═══ SOURCE RECORDS
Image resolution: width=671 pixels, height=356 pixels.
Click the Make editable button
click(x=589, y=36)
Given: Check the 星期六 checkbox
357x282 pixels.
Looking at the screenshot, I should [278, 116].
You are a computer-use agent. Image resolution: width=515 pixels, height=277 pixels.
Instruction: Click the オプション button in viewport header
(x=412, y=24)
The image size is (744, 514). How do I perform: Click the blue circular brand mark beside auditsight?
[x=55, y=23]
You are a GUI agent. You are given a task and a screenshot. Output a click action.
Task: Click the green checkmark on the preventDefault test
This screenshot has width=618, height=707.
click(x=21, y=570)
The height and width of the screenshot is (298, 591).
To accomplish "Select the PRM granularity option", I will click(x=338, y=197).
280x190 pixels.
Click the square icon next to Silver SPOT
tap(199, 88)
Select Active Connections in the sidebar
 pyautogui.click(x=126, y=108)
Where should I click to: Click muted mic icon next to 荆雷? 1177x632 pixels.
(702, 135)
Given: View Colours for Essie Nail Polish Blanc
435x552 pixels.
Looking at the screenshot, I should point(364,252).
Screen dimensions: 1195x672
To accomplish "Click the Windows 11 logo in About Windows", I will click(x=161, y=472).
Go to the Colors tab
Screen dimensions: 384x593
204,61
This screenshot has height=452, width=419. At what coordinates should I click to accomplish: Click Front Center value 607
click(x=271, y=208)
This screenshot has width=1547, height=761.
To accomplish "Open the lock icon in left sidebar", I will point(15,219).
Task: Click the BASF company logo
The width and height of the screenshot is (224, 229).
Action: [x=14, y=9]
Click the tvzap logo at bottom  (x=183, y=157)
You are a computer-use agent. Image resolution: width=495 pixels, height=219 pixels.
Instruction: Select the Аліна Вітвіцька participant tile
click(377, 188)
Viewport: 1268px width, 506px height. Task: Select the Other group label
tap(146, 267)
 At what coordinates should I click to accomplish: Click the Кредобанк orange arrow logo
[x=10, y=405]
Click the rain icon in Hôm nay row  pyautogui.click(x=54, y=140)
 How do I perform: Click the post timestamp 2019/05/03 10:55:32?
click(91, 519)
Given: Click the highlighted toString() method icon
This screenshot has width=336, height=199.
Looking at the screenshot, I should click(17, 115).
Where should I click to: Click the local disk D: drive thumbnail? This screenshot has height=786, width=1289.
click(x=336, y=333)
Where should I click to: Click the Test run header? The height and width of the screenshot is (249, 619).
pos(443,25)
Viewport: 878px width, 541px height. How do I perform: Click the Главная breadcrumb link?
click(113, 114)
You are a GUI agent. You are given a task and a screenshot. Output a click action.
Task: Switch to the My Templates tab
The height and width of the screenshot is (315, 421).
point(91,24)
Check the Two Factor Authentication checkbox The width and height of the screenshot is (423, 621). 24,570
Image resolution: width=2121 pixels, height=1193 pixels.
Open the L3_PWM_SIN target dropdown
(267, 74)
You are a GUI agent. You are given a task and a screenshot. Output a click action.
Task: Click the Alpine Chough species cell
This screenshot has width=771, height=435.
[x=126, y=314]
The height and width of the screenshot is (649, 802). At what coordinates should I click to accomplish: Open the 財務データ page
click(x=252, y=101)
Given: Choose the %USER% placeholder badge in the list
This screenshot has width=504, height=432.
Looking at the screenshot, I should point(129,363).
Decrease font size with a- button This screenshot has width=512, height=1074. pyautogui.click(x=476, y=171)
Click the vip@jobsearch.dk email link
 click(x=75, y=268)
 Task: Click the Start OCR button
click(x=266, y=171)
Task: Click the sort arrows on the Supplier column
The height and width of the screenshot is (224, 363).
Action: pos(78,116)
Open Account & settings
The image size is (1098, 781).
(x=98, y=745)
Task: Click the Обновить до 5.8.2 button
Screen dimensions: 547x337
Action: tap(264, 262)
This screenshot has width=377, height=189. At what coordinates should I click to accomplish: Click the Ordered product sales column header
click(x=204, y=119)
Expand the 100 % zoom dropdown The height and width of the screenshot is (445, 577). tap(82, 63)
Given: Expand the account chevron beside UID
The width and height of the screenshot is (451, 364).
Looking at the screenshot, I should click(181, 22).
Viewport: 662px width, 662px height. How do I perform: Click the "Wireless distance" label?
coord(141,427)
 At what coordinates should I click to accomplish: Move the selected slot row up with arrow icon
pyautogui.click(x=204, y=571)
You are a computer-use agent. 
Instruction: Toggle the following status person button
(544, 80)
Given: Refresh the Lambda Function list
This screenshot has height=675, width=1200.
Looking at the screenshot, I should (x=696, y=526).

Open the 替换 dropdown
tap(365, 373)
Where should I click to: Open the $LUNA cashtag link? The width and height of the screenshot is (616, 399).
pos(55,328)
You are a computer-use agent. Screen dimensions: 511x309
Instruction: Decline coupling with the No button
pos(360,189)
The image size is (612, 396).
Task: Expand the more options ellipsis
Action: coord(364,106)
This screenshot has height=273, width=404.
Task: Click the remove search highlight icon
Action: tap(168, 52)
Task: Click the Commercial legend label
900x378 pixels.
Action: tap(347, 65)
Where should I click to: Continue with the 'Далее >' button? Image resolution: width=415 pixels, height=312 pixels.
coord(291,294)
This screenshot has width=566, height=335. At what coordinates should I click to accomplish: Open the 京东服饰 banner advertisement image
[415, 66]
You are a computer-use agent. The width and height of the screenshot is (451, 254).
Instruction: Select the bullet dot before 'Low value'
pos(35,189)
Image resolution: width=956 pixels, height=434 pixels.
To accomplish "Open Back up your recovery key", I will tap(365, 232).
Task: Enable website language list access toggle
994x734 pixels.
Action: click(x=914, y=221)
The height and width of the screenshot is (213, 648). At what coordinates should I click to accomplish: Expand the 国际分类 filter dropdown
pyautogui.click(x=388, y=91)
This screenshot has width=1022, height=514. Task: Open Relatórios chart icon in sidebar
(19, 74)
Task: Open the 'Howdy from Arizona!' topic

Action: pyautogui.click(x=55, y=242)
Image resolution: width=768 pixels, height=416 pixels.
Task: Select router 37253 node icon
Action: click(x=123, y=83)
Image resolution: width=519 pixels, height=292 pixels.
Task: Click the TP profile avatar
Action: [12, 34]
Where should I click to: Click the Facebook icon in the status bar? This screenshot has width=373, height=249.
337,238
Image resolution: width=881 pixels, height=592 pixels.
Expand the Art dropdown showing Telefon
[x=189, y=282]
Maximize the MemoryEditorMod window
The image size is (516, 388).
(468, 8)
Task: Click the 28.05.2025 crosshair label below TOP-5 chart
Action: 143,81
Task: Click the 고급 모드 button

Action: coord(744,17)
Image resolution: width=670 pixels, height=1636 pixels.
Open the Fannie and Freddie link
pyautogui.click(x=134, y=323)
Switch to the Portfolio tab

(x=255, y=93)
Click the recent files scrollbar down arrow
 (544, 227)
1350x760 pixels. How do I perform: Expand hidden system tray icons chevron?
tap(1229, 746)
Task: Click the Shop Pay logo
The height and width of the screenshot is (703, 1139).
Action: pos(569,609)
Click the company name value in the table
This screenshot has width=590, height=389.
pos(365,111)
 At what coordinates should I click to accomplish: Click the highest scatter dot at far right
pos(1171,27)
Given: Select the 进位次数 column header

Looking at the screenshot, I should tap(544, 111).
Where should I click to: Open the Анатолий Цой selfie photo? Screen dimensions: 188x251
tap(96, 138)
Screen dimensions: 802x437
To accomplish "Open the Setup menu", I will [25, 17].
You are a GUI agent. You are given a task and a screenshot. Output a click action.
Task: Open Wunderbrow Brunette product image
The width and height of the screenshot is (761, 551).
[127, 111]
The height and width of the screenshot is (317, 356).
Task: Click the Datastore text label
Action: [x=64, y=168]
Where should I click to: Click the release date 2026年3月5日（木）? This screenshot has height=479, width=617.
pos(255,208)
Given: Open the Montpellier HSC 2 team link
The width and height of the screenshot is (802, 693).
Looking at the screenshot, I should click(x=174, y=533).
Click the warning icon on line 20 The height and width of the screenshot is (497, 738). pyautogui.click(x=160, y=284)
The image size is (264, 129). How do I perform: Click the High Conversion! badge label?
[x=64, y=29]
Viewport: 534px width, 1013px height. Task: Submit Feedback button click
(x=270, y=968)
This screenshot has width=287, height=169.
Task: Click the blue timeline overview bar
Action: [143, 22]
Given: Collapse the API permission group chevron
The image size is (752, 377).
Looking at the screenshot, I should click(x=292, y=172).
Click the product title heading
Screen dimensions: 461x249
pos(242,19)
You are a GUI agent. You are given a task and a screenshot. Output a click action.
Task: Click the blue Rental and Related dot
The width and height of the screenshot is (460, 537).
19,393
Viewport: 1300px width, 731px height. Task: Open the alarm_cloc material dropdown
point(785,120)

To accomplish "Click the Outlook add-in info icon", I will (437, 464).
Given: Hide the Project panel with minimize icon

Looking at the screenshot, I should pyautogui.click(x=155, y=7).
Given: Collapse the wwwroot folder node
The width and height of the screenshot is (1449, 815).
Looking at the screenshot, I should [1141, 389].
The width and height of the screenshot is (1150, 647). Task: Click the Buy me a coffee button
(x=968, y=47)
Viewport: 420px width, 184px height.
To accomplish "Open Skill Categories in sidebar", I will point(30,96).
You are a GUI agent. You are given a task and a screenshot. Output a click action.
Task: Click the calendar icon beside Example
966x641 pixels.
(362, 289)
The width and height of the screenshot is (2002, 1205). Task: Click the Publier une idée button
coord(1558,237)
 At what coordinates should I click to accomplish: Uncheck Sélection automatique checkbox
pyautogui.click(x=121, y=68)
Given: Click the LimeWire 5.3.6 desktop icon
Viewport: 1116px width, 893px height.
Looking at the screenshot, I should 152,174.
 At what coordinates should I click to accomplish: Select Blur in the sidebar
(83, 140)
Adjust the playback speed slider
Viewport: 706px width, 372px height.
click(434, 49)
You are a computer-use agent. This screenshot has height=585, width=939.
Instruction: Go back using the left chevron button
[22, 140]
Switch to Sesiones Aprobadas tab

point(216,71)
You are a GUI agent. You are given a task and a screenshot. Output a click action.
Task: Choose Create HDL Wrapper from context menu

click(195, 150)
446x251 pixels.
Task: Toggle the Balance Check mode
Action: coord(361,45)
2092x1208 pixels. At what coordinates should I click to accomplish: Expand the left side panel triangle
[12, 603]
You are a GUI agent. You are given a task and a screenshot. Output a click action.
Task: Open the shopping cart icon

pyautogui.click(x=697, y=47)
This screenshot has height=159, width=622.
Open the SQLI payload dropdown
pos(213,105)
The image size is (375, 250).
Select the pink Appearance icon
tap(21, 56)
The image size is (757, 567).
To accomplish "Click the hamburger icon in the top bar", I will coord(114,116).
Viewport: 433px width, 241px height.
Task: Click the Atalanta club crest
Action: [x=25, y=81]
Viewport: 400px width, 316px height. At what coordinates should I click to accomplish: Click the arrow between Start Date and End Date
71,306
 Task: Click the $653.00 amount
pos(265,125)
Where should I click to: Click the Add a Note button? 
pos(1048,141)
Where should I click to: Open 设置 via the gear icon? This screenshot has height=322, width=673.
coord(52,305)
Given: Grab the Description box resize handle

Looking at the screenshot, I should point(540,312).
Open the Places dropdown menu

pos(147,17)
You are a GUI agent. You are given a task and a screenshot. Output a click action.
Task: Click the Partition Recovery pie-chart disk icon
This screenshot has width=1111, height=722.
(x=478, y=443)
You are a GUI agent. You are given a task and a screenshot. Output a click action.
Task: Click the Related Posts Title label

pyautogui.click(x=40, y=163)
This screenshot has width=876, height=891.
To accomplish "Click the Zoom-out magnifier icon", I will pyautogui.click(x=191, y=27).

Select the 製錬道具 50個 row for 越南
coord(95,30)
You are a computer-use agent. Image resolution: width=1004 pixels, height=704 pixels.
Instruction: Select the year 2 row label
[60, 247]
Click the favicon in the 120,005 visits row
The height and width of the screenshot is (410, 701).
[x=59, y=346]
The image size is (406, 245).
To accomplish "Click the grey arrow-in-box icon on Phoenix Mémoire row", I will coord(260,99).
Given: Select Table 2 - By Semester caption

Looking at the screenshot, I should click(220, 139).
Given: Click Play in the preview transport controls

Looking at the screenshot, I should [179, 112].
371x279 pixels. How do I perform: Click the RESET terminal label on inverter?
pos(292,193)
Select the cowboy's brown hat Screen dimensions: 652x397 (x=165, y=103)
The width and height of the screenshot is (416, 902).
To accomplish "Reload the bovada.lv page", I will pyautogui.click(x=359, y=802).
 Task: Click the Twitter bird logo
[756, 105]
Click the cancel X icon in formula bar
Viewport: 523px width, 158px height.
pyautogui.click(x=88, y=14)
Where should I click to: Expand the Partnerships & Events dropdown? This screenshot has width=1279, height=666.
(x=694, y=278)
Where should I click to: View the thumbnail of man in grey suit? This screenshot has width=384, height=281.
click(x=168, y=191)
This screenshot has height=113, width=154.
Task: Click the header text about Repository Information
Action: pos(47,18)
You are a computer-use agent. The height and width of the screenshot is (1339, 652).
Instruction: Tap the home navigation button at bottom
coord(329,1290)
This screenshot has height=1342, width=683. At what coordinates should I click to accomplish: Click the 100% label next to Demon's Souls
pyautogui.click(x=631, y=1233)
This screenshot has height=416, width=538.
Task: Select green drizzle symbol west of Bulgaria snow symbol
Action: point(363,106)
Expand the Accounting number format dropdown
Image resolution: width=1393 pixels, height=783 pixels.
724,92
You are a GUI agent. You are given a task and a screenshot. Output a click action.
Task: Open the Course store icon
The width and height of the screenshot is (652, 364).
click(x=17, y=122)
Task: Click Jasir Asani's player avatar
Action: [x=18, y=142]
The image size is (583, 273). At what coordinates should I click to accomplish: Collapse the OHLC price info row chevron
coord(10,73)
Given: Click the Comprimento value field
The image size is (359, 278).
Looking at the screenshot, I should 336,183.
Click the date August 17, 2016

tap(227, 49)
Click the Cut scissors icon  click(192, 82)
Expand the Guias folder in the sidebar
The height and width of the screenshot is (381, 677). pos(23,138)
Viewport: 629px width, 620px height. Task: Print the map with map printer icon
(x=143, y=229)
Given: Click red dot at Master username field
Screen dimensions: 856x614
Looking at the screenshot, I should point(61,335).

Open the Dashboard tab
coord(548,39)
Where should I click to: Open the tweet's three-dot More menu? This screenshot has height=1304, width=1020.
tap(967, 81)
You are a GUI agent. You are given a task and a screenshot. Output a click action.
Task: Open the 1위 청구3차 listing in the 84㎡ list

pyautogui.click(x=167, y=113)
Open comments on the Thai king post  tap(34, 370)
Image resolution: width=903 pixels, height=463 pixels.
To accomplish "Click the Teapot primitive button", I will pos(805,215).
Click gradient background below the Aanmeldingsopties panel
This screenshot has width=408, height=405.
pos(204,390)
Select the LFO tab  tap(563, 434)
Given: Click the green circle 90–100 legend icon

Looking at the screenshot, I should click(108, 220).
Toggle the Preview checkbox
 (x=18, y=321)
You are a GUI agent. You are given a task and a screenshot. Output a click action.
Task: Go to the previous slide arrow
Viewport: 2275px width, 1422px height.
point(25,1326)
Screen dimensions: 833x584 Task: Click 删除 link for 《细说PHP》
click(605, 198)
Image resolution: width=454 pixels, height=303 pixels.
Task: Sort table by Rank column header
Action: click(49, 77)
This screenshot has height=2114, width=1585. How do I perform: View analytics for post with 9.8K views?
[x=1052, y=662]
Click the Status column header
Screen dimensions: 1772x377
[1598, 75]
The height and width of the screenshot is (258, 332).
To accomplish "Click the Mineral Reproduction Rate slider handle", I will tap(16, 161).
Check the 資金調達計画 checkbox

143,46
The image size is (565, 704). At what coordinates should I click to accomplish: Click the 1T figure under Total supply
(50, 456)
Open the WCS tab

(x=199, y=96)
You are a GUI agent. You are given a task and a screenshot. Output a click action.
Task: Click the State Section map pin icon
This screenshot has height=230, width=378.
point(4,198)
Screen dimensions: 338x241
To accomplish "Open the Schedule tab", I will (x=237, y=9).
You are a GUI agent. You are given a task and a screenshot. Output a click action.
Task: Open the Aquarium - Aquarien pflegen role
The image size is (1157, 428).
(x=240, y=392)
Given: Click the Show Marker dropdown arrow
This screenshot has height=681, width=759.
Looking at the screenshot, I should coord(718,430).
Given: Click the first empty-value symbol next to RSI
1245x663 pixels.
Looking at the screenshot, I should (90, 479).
══════
→ CHALLENGE: Copy out the lines of the material above verbatim, beginning at the line containing "Given: Click Play" and ending at the line containing "coord(329,1290)", with both of those lines included.

→ CORRECT RESULT:
Given: Click Play in the preview transport controls

Looking at the screenshot, I should [179, 112].
371x279 pixels. How do I perform: Click the RESET terminal label on inverter?
pos(292,193)
Select the cowboy's brown hat Screen dimensions: 652x397 (x=165, y=103)
The width and height of the screenshot is (416, 902).
To accomplish "Reload the bovada.lv page", I will pyautogui.click(x=359, y=802).
 Task: Click the Twitter bird logo
[756, 105]
Click the cancel X icon in formula bar
Viewport: 523px width, 158px height.
pyautogui.click(x=88, y=14)
Where should I click to: Expand the Partnerships & Events dropdown? This screenshot has width=1279, height=666.
(x=694, y=278)
Where should I click to: View the thumbnail of man in grey suit? This screenshot has width=384, height=281.
click(x=168, y=191)
This screenshot has height=113, width=154.
Task: Click the header text about Repository Information
Action: pos(47,18)
You are a computer-use agent. The height and width of the screenshot is (1339, 652).
Instruction: Tap the home navigation button at bottom
coord(329,1290)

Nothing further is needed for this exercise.